## Text provided
===============

Echoes from the Loafers’ Club Meeting
I’m going to see a different audiologist.
What’s wrong with your current audiologist?
He keeps telling me I need a heron egg.
Driving by Bruce's drive
I have a wonderful neighbor named Bruce. Deep thoughts occur as I drive past his drive. I bobbed and weaved my way through a crowd at a county fair to get to my parked car, which had become an Easy-Bake Oven. It wasn’t frying eggs on a flat rock hot, but it was sizzling. The temperature was 87, but it was humid, which made it feel hotter than the hinges of Hades. I can hear a resident of Yuma, Arizona, saying, “Oh, so you think 87 degrees is hot. That’s so cute.”
I attended the funeral of a legendary domino-playing lady, Lois Bushlack, where I was served a fine funeral fare—scalloped potatoes and ham (I call them “funeral potatoes,” a title often given to potato casseroles involving cheese, cornflakes or crushed potato chips), coleslaw, dill pickles and dessert bars. I call them funeral potatoes because they’re often served at funerals. For that, I am most thankful. Lois and the late Donna Ferguson played the pipped tiles with gusto, each accusing the other of cheating. As a boy, I was told that the one who complained the most about cheating was typically the biggest cheater. Lois and Donna held themselves to a higher code of ethics than a Supreme Court Justice. Neither cheated nor thought the other had.
A family elder used to dismiss another by saying, “I wouldn’t give him the time of day.” Someone asked me the time. I’m rarely asked for that. I gave him the time of the day. Why not? I’d found a cart with good wheels and pushed it merrily from store aisle to aisle, working conscientiously on the shopping list my wife had entrusted to my care. Everything was copacetic until I ran over a squirrel. It rattled my cart. I looked for a pancaked squirrel. There was none. What I had hit was an ink pen.
I’ve learned
Hands down, the best time for anything is 6:30.
Don’t blame a clown for acting like a clown if you keep going to the circus.
Hors d’oeuvres prove we have no willpower.
I petted a porcupine in Alberta. Always pet a porcupine with the grain.
I never complain about the long lines to a men’s restroom.
I’m glad that I knew Ryan “Juner” Johnson, who used spoonerisms on stage to tell the tale of Rindercella, who lived with her mugly other and her two sad bisters. The storal of the mory is this: If you ever go to a bancy fall and want to have a pransom hince loll in fove with you, don't forget to slop your dripper.
Bad jokes department
Two conspiracy theorists walk into a bar. You can’t tell me that’s a coincidence.

===============

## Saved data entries
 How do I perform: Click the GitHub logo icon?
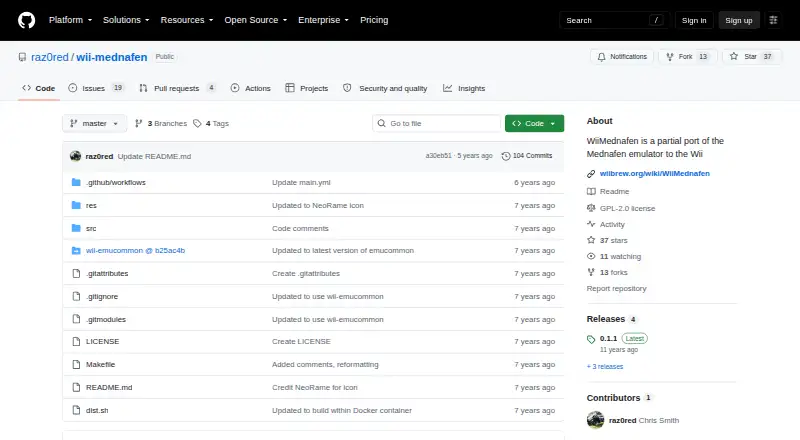click(27, 20)
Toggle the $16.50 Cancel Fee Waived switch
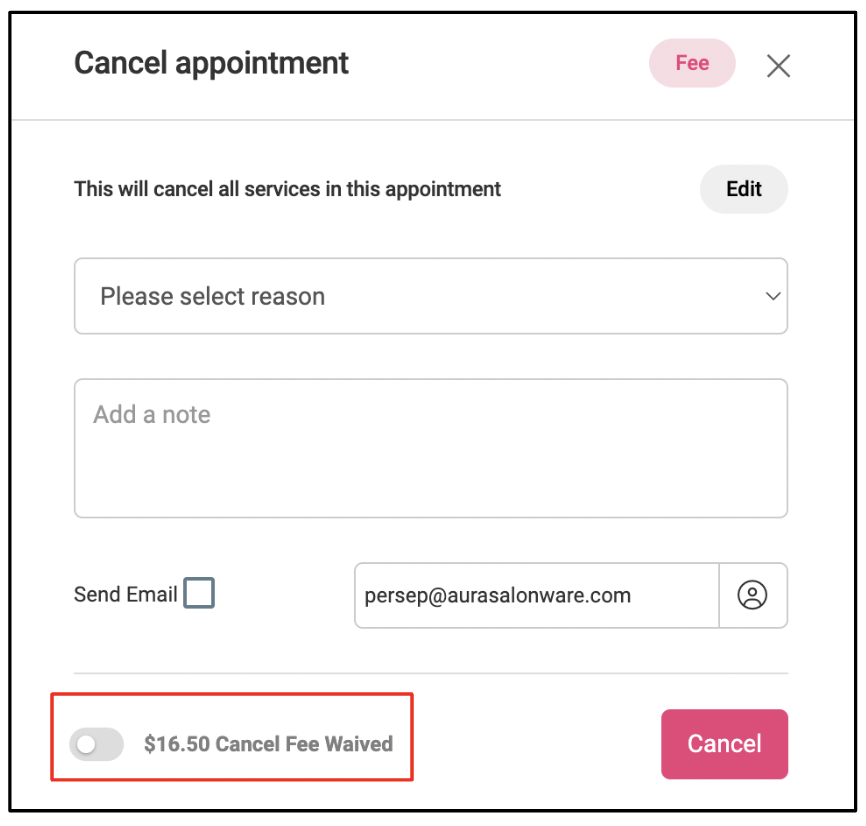Image resolution: width=866 pixels, height=826 pixels. [96, 744]
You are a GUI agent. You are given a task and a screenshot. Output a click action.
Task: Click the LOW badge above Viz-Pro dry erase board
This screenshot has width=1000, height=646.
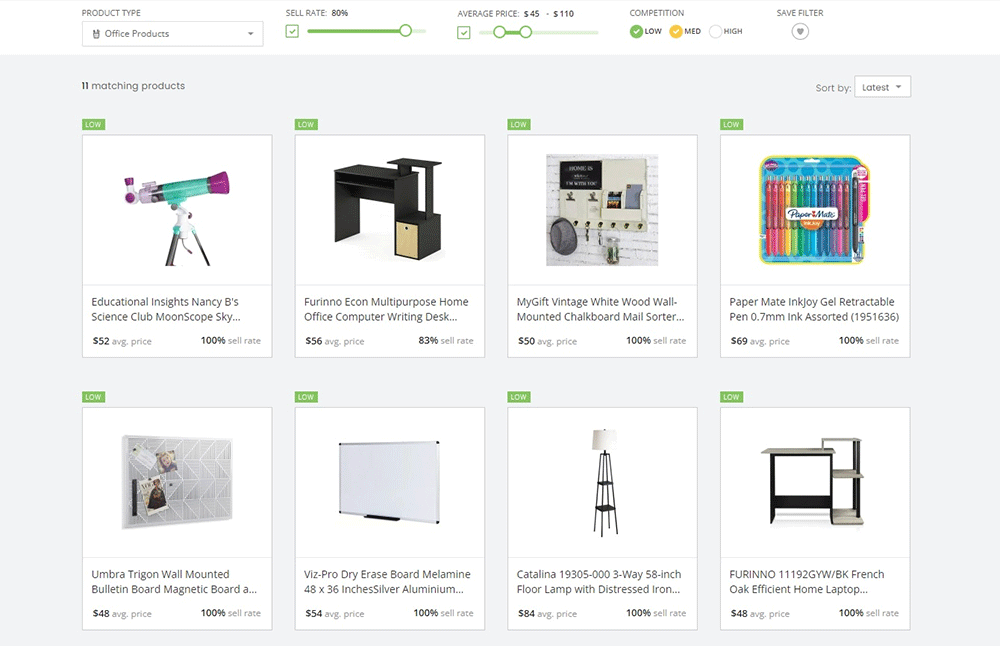[306, 397]
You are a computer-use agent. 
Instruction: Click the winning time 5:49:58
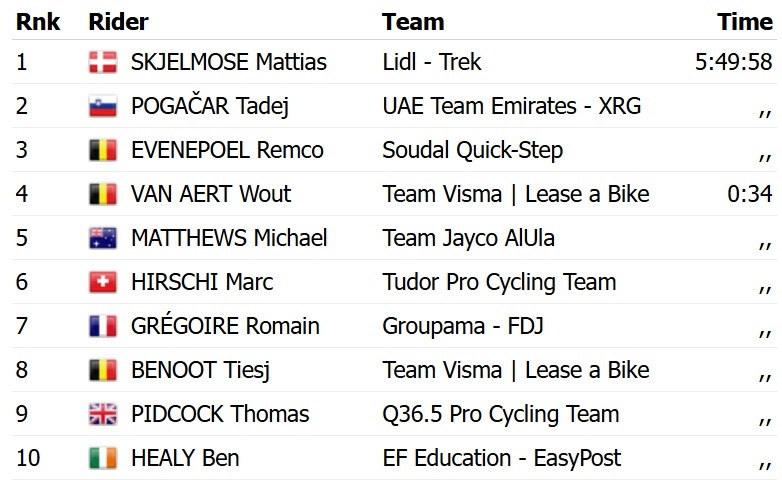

===============

## Task to carry out
Pick up the humor column that opens with the Loafers' Club meeting and write its continuation, beginning after the last joke shown.

## Response to the task
How do you catch a squirrel? Climb a tree and act like a nut.
Do they use seahorses in water polo?
Nature notes
“I know a chickadee and a killdeer call out their names. Do any other birds?” Some bird names are imitations of their songs/calls, yet there isn’t a single bird species named chirp. Some onomatopoetic names are the phoebe, peewee, towhee, cuckoo, jay, bobwhite, kiskadee, willet, curlew, whip-poor-will, chuck-will’s-widow, hoopoe, kittiwake and chachalaca. A crow might be imitative of the bird's cry.
“What’s an easy way to tell a raven from a crow?” Check the range maps. The much larger common ravens can be distinguished from American crows by their massive bills; by their tails, which come to a V (like the V in raven) behind them; and by their croak compared to a crow’s caw.
“Do monarch caterpillars use dogbane as a host plant? Dogbane’s name refers to its supposed toxicity to dogs. The perennial plant's strong fibers have made it prized for cordage and threads. Young dogbane plants are often mistaken for milkweed. Injured dogbane oozes a white sticky sap with the consistency of latex paint. It’s native to Minnesota and was once thought to be a larval food for monarch butterflies, but research has shown that while female monarchs occasionally lay eggs on this species, their offspring will not mature on it. Dogbane grows 5 feet tall and blooms in white flowers in June-August. I enjoy seeing the iridescent dogbane beetles on dogbane. The gold, blue, green, yellow and red insects are stunners.
Meeting adjourned
“Never admire quietly. If I admire something about someone, I tell them. We humans are so fragile. It's important we give people their flowers while they are still here.”—Chimamanda Adichie.